YOUR OBJECTIVE:
Write the data out again, word for word.

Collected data
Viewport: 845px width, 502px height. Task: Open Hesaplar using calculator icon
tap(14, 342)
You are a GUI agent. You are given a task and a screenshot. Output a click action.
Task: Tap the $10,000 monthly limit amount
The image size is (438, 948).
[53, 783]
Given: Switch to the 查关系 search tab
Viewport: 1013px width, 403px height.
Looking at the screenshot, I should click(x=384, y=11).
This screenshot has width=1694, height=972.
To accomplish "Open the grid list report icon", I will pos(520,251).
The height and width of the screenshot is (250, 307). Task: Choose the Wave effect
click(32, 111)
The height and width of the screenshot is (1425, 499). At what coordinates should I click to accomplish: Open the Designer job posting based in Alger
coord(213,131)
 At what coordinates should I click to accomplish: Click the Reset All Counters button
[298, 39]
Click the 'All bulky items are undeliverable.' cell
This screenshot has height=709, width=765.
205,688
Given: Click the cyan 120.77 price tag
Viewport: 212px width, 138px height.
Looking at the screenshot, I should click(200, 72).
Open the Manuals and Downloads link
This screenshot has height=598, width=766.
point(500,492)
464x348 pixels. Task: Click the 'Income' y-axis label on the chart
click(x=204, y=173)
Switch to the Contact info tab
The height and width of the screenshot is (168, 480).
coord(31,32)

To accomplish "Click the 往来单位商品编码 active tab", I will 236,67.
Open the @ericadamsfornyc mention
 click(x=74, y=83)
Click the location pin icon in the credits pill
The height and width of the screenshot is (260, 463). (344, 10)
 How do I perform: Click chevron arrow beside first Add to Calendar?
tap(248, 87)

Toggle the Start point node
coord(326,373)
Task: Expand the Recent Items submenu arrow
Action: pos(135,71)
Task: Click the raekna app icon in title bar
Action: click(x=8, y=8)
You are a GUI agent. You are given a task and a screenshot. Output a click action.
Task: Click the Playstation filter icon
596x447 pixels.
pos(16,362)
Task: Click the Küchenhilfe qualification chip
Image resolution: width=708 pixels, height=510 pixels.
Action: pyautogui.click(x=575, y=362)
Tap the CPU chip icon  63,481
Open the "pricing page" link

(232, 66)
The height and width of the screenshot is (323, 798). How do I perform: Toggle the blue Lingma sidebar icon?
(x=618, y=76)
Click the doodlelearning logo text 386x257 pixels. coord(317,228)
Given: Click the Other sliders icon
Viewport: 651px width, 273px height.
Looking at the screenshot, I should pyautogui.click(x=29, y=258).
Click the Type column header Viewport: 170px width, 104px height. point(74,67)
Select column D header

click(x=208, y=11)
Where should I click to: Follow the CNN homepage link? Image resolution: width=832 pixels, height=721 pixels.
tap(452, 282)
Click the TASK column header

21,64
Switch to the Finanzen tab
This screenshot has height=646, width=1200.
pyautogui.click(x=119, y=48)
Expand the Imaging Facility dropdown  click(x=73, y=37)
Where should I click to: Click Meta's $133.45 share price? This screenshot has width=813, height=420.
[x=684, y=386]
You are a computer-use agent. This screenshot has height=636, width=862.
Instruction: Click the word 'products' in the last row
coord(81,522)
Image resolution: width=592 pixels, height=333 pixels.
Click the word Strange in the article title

REPLY:
Viewport: 845px width, 502px height. Task: Open Hesaplar using calculator icon
tap(14, 342)
You are a GUI agent. You are given a task and a screenshot. Output a click action.
Task: Tap the $10,000 monthly limit amount
The image size is (438, 948).
[53, 783]
Given: Switch to the 查关系 search tab
Viewport: 1013px width, 403px height.
Looking at the screenshot, I should click(x=384, y=11).
This screenshot has width=1694, height=972.
To accomplish "Open the grid list report icon", I will pos(520,251).
The height and width of the screenshot is (250, 307). Task: Choose the Wave effect
click(32, 111)
The height and width of the screenshot is (1425, 499). At what coordinates should I click to accomplish: Open the Designer job posting based in Alger
coord(213,131)
 At what coordinates should I click to accomplish: Click the Reset All Counters button
[298, 39]
Click the 'All bulky items are undeliverable.' cell
This screenshot has height=709, width=765.
205,688
Given: Click the cyan 120.77 price tag
Viewport: 212px width, 138px height.
Looking at the screenshot, I should click(200, 72).
Open the Manuals and Downloads link
This screenshot has height=598, width=766.
point(500,492)
464x348 pixels. Task: Click the 'Income' y-axis label on the chart
click(x=204, y=173)
Switch to the Contact info tab
The height and width of the screenshot is (168, 480).
coord(31,32)

To accomplish "Click the 往来单位商品编码 active tab", I will 236,67.
Open the @ericadamsfornyc mention
 click(x=74, y=83)
Click the location pin icon in the credits pill
The height and width of the screenshot is (260, 463). (344, 10)
 How do I perform: Click chevron arrow beside first Add to Calendar?
tap(248, 87)

Toggle the Start point node
coord(326,373)
Task: Expand the Recent Items submenu arrow
Action: pos(135,71)
Task: Click the raekna app icon in title bar
Action: click(x=8, y=8)
You are a GUI agent. You are given a task and a screenshot. Output a click action.
Task: Click the Playstation filter icon
596x447 pixels.
pos(16,362)
Task: Click the Küchenhilfe qualification chip
Image resolution: width=708 pixels, height=510 pixels.
Action: pyautogui.click(x=575, y=362)
Tap the CPU chip icon  63,481
Open the "pricing page" link

(232, 66)
The height and width of the screenshot is (323, 798). How do I perform: Toggle the blue Lingma sidebar icon?
(x=618, y=76)
Click the doodlelearning logo text 386x257 pixels. coord(317,228)
Given: Click the Other sliders icon
Viewport: 651px width, 273px height.
Looking at the screenshot, I should pyautogui.click(x=29, y=258).
Click the Type column header Viewport: 170px width, 104px height. point(74,67)
Select column D header

click(x=208, y=11)
Where should I click to: Follow the CNN homepage link? Image resolution: width=832 pixels, height=721 pixels.
tap(452, 282)
Click the TASK column header

21,64
Switch to the Finanzen tab
This screenshot has height=646, width=1200.
pyautogui.click(x=119, y=48)
Expand the Imaging Facility dropdown  click(x=73, y=37)
Where should I click to: Click Meta's $133.45 share price? This screenshot has width=813, height=420.
[x=684, y=386]
You are a computer-use agent. This screenshot has height=636, width=862.
Instruction: Click the word 'products' in the last row
coord(81,522)
Image resolution: width=592 pixels, height=333 pixels.
Click the word Strange in the article title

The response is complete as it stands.